Find "Task: Click the Reset view link" in the records that follow; print that line and each subsequent line through the last one, verbatim and with nothing added.

*** Excerpted data ***

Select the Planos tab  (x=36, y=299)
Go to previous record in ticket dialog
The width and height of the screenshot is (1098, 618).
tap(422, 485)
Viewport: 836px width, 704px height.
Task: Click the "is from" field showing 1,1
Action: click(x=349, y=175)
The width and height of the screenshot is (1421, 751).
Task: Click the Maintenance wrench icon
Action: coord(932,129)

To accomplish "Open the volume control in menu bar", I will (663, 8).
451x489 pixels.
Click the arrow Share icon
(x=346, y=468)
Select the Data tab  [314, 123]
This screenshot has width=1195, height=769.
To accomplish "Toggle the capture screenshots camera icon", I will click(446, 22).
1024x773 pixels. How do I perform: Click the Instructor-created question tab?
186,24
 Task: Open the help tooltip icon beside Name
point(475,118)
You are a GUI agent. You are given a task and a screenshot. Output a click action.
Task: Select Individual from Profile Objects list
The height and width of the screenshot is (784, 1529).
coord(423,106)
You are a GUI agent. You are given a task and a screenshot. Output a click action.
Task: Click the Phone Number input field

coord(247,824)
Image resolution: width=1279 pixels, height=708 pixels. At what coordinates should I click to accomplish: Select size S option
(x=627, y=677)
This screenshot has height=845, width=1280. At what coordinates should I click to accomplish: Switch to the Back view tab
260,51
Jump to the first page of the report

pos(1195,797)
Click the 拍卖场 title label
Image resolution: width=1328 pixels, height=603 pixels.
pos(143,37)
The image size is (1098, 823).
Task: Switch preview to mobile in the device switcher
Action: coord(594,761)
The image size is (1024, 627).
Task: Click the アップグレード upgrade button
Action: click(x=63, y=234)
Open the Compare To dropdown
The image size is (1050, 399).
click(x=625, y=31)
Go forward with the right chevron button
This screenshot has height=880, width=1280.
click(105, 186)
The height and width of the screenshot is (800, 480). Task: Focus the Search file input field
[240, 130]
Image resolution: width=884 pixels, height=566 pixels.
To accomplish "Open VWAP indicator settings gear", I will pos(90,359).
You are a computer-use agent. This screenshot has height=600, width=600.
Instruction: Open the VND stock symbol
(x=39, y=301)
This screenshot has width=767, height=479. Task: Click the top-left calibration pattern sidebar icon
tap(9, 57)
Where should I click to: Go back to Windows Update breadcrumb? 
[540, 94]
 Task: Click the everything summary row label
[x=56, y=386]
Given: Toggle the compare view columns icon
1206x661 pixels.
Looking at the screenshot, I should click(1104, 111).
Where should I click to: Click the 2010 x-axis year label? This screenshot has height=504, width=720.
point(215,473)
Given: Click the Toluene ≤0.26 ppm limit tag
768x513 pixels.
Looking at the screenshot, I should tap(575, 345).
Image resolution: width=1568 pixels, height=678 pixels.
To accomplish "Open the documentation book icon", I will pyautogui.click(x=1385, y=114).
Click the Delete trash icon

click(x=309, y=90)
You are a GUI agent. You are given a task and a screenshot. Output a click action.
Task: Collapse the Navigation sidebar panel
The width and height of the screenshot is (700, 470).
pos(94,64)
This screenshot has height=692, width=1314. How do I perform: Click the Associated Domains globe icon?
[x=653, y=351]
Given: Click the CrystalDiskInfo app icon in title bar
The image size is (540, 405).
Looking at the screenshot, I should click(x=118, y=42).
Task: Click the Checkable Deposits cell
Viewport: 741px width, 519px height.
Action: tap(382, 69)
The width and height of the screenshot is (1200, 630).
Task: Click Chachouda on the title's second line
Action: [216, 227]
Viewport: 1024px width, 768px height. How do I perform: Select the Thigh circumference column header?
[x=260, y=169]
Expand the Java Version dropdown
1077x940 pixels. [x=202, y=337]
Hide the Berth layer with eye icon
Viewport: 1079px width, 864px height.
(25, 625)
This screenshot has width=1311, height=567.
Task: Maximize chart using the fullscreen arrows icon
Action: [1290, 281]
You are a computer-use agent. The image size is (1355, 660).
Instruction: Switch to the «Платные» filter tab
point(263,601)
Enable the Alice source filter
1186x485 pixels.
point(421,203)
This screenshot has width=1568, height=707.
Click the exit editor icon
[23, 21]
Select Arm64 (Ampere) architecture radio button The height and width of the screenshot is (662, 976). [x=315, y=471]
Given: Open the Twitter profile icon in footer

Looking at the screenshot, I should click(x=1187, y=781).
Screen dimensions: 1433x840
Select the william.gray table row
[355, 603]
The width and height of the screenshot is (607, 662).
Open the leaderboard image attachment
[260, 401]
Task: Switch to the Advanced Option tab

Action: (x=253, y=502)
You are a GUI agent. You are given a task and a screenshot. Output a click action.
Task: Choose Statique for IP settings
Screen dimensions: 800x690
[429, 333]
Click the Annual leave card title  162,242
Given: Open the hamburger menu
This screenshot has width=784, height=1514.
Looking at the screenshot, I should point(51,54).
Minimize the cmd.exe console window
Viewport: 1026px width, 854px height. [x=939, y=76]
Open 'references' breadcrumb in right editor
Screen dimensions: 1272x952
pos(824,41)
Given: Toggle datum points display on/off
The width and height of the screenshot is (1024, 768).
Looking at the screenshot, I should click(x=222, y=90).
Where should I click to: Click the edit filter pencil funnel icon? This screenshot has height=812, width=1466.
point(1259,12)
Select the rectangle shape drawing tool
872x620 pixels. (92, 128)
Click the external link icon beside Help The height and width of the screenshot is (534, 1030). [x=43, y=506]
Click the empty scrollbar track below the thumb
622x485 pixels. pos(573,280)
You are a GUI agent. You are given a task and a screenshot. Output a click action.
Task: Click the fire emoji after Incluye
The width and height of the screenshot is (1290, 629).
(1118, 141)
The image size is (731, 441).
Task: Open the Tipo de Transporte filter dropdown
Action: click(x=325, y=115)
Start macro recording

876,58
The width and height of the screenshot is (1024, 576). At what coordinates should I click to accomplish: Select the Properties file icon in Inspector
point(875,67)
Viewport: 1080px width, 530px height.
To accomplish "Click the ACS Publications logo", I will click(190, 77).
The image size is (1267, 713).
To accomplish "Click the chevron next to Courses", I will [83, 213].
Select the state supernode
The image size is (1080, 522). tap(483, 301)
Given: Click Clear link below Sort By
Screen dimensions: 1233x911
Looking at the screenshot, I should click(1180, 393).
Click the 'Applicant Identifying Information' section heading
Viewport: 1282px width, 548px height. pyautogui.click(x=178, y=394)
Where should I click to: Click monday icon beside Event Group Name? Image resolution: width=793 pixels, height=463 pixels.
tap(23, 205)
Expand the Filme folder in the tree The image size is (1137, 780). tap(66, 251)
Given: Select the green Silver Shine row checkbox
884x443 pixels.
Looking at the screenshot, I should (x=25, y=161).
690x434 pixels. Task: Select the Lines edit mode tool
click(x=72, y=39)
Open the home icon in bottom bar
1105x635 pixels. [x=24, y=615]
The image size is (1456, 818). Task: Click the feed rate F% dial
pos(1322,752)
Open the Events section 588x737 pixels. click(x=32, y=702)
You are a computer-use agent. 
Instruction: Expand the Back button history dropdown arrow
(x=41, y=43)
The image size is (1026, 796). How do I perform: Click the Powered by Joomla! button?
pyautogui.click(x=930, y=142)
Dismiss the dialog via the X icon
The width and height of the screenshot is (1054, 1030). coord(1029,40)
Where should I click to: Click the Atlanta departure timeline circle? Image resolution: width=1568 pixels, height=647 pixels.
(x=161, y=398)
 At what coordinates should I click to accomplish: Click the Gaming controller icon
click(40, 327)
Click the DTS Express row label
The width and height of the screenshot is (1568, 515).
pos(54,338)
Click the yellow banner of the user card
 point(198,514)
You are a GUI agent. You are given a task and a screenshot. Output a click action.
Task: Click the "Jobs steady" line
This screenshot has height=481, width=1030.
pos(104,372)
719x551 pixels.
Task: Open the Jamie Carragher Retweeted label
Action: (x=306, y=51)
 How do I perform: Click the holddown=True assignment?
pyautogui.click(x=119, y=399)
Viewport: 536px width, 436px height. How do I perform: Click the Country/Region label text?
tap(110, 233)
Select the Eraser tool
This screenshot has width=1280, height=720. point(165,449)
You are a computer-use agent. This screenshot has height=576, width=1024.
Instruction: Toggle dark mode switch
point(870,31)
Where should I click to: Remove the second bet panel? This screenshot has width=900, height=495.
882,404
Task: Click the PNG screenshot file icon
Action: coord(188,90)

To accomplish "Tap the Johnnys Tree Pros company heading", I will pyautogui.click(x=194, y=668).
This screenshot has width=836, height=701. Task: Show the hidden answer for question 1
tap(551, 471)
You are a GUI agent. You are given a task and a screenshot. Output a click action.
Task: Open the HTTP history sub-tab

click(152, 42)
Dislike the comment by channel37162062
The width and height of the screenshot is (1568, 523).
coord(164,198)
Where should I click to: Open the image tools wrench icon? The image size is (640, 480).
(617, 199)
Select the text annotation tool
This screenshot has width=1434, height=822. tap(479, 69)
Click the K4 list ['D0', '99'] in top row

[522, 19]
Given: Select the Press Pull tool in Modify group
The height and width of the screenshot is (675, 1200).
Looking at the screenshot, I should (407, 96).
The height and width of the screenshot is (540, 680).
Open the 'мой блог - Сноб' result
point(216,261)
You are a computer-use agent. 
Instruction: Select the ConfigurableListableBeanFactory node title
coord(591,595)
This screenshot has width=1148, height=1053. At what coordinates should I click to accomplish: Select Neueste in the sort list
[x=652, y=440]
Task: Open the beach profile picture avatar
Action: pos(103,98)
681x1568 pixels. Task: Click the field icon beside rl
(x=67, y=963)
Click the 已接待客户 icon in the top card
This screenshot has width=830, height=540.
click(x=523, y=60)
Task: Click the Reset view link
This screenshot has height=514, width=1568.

***

** Answer to this task **
Task: Click the Reset view link
This screenshot has height=514, width=1568.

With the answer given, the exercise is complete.